DATA FOR ANALYSIS —
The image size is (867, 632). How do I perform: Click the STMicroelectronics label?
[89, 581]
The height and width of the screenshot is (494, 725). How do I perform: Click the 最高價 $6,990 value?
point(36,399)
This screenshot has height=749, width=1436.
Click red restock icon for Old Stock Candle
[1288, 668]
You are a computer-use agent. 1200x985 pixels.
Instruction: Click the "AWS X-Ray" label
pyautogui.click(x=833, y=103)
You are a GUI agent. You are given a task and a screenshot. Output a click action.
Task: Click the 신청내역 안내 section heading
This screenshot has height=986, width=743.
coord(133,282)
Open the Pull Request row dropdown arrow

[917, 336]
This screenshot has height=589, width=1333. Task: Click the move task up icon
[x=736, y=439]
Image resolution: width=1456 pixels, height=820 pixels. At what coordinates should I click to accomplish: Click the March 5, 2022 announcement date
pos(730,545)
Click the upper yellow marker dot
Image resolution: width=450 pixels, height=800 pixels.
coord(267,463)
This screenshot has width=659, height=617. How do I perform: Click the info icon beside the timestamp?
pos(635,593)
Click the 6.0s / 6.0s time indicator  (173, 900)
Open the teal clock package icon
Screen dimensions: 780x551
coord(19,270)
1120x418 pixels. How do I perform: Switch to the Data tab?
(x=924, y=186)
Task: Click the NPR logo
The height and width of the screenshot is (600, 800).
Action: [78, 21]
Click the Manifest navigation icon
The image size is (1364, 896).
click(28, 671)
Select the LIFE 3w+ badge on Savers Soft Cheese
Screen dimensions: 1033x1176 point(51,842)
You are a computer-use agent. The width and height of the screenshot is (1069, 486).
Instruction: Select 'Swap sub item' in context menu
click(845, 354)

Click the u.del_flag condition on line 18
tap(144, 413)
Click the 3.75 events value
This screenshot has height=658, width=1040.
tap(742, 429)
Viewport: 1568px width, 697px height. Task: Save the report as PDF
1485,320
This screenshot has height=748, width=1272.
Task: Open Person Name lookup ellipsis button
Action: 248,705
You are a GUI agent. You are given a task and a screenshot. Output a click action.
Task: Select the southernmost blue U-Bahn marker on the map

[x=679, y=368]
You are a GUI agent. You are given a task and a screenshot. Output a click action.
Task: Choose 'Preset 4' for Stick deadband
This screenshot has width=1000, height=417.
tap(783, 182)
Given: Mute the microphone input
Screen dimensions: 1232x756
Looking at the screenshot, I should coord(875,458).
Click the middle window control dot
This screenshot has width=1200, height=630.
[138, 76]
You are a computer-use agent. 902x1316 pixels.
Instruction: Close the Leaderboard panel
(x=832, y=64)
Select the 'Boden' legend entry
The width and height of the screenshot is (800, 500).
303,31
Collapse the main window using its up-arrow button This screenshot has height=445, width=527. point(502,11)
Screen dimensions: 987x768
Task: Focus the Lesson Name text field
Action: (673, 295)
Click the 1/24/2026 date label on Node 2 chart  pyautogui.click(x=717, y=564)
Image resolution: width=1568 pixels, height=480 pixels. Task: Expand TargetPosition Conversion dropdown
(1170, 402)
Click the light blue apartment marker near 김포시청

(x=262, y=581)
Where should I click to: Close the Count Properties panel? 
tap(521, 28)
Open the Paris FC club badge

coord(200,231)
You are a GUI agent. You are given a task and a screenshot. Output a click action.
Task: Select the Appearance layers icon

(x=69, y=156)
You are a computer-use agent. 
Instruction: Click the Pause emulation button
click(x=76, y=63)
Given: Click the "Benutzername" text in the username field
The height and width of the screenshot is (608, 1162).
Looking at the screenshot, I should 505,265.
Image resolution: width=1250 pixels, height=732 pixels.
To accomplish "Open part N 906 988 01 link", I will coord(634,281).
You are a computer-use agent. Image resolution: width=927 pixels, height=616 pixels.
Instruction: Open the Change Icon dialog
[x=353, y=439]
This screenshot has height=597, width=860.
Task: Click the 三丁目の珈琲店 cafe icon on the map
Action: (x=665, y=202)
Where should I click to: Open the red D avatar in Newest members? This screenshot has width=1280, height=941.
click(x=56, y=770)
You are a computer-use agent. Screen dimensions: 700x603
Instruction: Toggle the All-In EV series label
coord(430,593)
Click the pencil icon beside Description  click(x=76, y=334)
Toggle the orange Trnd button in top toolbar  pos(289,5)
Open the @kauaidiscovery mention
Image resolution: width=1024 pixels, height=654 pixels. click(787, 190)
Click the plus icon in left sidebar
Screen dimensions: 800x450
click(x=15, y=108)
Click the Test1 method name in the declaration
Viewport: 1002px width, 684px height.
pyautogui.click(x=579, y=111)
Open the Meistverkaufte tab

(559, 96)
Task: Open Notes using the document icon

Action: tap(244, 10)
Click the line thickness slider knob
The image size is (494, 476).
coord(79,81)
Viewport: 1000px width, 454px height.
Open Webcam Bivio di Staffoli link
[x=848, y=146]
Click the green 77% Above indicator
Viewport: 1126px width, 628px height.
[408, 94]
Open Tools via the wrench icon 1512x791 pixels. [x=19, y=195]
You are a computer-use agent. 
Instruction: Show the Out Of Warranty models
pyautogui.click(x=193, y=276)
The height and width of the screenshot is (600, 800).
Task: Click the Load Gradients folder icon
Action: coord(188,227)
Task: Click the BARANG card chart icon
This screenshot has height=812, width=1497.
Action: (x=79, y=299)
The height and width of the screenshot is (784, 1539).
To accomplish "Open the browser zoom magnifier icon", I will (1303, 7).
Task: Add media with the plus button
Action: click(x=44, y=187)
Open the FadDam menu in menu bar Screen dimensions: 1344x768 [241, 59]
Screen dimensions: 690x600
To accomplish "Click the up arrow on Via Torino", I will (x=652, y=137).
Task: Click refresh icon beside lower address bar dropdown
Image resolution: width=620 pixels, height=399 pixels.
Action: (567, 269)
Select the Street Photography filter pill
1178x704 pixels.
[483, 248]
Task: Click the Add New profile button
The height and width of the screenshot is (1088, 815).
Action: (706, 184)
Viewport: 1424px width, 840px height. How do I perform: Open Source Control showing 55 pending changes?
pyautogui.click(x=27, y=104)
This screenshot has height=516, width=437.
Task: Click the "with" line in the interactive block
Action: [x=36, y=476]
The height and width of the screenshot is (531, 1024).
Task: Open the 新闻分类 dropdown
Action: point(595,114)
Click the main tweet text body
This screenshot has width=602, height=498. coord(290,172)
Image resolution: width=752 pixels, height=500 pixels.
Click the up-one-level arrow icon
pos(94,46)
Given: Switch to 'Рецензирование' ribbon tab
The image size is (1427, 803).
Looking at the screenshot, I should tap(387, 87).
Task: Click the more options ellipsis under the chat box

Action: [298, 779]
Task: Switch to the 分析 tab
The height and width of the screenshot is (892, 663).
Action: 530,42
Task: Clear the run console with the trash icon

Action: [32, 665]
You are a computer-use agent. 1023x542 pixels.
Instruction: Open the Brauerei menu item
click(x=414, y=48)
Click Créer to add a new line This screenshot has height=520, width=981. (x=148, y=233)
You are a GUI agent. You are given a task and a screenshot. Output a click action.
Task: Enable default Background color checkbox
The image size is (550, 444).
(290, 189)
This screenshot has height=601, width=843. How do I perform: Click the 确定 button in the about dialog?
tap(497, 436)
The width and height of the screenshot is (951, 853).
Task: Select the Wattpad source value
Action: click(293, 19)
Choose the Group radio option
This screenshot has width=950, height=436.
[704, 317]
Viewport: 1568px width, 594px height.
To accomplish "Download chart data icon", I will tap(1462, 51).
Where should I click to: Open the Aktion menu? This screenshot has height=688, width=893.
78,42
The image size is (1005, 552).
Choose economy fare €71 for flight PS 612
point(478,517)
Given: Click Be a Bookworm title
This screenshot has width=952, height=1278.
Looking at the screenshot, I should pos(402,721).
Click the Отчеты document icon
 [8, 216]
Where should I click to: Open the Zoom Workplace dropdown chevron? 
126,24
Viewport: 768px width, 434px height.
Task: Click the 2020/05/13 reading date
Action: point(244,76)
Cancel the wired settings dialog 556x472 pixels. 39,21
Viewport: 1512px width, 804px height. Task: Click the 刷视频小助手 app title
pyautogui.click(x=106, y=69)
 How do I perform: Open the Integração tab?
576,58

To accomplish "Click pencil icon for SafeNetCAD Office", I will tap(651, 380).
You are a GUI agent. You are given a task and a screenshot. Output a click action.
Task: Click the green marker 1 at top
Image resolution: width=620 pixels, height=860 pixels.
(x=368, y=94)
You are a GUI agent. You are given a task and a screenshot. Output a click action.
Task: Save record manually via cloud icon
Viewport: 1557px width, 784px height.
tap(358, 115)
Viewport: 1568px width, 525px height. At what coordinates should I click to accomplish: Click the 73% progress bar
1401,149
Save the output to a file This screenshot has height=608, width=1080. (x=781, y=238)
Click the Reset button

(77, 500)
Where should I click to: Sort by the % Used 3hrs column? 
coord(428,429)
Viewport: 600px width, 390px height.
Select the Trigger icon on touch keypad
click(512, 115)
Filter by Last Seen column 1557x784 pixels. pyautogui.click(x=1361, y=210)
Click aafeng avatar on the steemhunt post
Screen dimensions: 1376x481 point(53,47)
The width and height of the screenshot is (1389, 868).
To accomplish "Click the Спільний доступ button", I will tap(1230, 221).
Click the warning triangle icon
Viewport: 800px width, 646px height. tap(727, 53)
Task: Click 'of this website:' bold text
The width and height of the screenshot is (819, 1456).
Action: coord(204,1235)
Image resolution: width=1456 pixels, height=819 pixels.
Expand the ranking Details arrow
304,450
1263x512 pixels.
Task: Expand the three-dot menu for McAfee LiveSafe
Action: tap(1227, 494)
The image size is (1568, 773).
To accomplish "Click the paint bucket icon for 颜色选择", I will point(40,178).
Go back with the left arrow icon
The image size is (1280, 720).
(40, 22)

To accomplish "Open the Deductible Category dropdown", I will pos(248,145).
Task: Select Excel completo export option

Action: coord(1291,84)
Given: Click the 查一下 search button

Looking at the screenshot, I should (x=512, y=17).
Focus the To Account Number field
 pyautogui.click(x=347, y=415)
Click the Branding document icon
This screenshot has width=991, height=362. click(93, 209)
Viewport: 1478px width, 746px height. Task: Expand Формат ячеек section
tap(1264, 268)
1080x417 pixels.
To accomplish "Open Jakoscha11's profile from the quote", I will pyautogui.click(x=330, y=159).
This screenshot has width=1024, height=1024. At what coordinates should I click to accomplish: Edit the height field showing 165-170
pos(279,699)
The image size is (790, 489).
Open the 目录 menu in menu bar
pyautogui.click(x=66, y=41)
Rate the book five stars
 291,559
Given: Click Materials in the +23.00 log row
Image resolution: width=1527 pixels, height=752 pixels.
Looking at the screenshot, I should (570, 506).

TASK BRIEF —
Go through the entries. Report every line that contains the word "computer".

SOLUTION FOR THIS PROBLEM —
You are a computer-use agent. 1200x985 pixels.
You are a computer-use agent. The width and height of the screenshot is (1069, 486).
You are a computer-use agent. 902x1316 pixels.
You are a computer-use agent. 
You are a computer-use agent. Image resolution: width=927 pixels, height=616 pixels.
You are a computer-use agent. Screen dimensions: 700x603
You are a computer-use agent. 
You are a computer-use agent. 1023x542 pixels.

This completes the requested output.